The solving step is:

a. To find the sampling distribution of the sample mean ($\bar{x}$), I looked at the big table of all the possible pairs of numbers and their chances.
* First, for each pair (like 1,1 or 1,2), I added the two numbers together and divided by 2 to get its average ($\bar{x}$).
* For (1,1), $\bar{x}$ is (1+1)/2 = 1.
* For (1,2), $\bar{x}$ is (1+2)/2 = 1.5.
* I did this for all the pairs.
* Then, I grouped together all the pairs that gave the *same* average. For example, both (1,2) and (2,1) give an average of 1.5.
* Finally, for each unique average, I added up the chances of all the pairs that made that average.
* For $\bar{x}=1.5$, the chances for (1,2) is 0.06 and for (2,1) is 0.06, so I added them up: 0.06 + 0.06 = 0.12.
* I did this for all the different averages to make the table you see in part (a) of the answer.

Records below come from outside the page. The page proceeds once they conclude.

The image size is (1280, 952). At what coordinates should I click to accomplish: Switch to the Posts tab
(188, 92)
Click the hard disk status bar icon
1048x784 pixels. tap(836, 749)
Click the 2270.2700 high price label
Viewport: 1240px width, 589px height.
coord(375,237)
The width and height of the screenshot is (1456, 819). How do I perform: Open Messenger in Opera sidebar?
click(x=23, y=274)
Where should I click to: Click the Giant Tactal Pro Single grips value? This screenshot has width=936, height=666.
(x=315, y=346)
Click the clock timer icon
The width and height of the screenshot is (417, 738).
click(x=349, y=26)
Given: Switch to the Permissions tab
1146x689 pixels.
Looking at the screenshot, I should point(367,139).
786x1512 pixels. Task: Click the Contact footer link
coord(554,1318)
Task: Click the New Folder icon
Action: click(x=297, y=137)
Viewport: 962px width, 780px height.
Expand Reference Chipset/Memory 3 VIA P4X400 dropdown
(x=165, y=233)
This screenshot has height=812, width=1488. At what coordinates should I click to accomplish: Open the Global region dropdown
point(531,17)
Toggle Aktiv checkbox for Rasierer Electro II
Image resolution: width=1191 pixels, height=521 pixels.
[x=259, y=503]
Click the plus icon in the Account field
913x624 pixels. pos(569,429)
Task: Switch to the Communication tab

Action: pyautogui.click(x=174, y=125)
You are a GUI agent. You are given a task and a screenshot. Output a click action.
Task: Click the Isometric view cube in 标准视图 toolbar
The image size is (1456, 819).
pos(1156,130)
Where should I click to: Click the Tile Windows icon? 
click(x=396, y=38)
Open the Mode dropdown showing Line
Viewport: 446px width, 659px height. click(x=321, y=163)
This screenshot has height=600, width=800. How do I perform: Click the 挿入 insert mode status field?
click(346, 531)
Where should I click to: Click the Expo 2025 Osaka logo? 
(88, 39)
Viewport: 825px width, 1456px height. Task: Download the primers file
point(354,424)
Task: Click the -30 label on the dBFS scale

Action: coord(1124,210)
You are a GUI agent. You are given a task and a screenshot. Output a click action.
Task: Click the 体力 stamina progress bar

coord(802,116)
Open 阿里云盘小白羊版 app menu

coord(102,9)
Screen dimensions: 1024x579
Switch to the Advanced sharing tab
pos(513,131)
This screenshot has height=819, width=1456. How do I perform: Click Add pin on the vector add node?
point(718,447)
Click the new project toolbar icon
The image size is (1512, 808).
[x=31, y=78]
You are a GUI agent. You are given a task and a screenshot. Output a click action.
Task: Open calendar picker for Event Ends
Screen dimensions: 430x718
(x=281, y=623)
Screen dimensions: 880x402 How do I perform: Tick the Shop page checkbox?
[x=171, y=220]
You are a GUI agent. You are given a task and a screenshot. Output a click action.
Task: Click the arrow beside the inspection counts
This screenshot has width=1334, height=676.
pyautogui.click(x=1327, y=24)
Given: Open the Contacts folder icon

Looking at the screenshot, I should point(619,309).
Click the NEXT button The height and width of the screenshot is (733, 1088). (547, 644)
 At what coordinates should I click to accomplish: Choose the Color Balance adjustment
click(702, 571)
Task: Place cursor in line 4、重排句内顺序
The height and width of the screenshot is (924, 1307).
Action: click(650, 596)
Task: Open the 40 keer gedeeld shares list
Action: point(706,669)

b. For the probability histogram, imagine drawing a picture!
* You'd draw a line across the bottom and mark where all our averages (1, 1.5, 2, and so on) would go.
* Then, for each average, you'd draw a bar straight up. The taller the bar, the higher the chance of getting that average. For example, the bars for averages 2.5 and 3 would be the tallest because they have the highest chances (0.20 each!). It helps us see which averages are most common.

c. To find the probability that $\bar{x}$ is 4.5 or larger, I looked at the table I made for part (a).
* I found the row where $\bar{x}$ is 4.5, and its chance is 0.04.
* I also found the row where $\bar{x}$ is 5 (which is larger than 4.5!), and its chance is 0.01.
* Since the question asked for 4.5 *or larger*, I just added these two chances together: 0.04 + 0.01 = 0.05.

d. No, I wouldn't really expect to observe an average of 4.5 or larger.
* Why? Because the chance we just found (0.05) is pretty small! It means it only happens 5 times out of every 100 tries. Since it's not a very big chance, it's not something we'd usually expect to see very often.